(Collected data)
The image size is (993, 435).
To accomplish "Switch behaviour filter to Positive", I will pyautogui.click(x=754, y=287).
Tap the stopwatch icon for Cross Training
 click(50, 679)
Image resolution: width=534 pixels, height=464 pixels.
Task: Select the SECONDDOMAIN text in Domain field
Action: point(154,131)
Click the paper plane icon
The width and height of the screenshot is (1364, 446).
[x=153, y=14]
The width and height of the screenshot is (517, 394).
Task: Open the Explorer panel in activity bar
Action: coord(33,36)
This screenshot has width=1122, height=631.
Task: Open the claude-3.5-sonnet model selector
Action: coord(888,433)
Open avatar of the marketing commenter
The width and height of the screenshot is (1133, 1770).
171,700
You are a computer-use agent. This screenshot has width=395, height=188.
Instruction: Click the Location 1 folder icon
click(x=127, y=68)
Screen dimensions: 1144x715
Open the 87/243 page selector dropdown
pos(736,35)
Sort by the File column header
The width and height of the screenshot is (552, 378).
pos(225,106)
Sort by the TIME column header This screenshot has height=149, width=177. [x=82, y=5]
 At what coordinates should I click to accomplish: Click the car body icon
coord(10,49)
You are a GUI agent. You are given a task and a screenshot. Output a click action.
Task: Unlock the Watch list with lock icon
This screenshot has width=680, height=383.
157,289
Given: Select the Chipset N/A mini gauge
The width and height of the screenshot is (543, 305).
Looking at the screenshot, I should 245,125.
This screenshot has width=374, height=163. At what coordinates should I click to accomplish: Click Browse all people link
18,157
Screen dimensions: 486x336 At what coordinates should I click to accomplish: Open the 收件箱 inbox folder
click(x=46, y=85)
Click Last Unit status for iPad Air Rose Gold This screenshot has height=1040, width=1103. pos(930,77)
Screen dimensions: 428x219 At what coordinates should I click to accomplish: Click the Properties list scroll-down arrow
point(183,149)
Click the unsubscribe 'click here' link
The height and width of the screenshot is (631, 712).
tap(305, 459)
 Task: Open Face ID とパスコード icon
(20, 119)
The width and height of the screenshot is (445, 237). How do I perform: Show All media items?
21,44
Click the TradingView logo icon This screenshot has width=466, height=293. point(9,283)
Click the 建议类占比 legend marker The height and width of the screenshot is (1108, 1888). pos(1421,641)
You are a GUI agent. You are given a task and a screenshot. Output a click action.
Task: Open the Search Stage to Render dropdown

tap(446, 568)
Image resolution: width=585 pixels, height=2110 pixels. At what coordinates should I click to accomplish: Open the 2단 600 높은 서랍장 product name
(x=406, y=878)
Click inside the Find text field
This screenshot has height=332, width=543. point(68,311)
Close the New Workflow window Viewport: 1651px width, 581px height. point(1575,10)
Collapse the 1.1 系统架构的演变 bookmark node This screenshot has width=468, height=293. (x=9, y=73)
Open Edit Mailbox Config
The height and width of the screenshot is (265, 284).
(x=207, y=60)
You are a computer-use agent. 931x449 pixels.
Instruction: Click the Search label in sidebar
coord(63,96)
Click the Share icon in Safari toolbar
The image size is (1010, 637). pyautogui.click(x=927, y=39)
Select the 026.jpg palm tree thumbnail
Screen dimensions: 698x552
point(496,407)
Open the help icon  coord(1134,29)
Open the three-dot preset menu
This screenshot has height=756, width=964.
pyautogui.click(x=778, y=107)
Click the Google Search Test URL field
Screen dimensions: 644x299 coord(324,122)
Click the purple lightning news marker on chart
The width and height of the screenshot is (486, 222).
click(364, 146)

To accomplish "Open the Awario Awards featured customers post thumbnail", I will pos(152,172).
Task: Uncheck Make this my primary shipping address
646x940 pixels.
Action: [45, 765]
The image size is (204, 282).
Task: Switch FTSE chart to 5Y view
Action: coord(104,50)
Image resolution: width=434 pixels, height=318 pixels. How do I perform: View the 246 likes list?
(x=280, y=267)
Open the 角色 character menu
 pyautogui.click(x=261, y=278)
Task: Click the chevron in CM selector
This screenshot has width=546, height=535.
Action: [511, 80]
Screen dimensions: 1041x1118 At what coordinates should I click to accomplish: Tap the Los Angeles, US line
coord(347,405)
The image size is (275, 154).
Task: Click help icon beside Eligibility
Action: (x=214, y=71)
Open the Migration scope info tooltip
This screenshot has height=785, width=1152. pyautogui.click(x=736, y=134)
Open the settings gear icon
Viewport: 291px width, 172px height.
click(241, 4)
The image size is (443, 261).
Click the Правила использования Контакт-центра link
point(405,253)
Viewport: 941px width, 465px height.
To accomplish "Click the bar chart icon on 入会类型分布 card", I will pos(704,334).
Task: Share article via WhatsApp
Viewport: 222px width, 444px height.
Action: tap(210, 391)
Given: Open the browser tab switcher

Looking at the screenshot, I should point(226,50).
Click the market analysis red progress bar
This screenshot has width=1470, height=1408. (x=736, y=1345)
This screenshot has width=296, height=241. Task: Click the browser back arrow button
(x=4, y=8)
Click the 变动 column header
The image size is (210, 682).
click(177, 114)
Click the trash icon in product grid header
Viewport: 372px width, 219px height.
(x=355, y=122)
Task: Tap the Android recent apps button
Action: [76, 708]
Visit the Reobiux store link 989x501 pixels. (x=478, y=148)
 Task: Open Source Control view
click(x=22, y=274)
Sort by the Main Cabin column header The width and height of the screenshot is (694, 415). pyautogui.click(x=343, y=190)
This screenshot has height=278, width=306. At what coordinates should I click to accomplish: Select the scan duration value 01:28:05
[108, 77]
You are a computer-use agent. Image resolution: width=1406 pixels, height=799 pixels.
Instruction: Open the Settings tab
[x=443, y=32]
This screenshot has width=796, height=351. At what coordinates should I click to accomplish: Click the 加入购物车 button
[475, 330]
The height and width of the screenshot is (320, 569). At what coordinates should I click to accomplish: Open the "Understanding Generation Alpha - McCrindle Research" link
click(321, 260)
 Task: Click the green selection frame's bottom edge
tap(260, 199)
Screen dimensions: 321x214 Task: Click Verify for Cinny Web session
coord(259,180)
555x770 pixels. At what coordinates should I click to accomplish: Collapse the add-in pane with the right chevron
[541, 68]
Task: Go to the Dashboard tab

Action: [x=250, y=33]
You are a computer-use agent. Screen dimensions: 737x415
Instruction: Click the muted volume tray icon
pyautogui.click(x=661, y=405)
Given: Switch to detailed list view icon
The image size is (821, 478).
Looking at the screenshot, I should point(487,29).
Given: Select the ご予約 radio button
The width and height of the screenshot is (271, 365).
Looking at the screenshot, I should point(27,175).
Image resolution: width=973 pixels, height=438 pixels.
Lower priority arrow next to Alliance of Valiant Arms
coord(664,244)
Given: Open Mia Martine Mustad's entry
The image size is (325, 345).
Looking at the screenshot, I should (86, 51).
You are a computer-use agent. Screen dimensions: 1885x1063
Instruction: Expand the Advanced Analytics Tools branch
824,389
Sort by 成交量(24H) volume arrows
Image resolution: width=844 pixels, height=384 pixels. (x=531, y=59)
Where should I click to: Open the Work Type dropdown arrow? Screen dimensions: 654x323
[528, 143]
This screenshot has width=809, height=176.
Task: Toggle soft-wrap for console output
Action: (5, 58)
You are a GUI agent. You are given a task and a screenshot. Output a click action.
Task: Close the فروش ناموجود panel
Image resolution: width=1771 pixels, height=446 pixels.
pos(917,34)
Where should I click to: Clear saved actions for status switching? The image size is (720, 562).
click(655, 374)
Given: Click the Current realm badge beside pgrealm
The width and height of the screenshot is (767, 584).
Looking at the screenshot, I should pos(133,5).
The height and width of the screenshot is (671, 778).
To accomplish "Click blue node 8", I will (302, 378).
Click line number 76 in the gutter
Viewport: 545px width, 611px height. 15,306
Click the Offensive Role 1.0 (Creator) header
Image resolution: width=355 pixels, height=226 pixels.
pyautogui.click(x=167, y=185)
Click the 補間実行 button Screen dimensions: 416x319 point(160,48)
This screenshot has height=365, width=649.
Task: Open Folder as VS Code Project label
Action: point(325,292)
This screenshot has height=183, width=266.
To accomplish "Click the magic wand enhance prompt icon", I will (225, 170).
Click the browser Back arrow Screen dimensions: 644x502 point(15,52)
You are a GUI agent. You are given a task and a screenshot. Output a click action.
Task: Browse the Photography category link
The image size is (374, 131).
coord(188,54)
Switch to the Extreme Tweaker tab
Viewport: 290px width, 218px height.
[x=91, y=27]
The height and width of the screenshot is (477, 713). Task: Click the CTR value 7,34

=== Problem ===
Copy out, exactly and alone, the lines of the entries above between the ones holding "You are a computer-use agent. Screen dimensions: 1885x1063" and "Click the Offensive Role 1.0 (Creator) header", inclusive.

=== Answer section ===
You are a computer-use agent. Screen dimensions: 1885x1063
Instruction: Expand the Advanced Analytics Tools branch
824,389
Sort by 成交量(24H) volume arrows
Image resolution: width=844 pixels, height=384 pixels. (x=531, y=59)
Where should I click to: Open the Work Type dropdown arrow? Screen dimensions: 654x323
[528, 143]
This screenshot has width=809, height=176.
Task: Toggle soft-wrap for console output
Action: (5, 58)
You are a GUI agent. You are given a task and a screenshot. Output a click action.
Task: Close the فروش ناموجود panel
Image resolution: width=1771 pixels, height=446 pixels.
pos(917,34)
Where should I click to: Clear saved actions for status switching? The image size is (720, 562).
click(655, 374)
Given: Click the Current realm badge beside pgrealm
The width and height of the screenshot is (767, 584).
Looking at the screenshot, I should pos(133,5).
The height and width of the screenshot is (671, 778).
To accomplish "Click blue node 8", I will (302, 378).
Click line number 76 in the gutter
Viewport: 545px width, 611px height. 15,306
Click the Offensive Role 1.0 (Creator) header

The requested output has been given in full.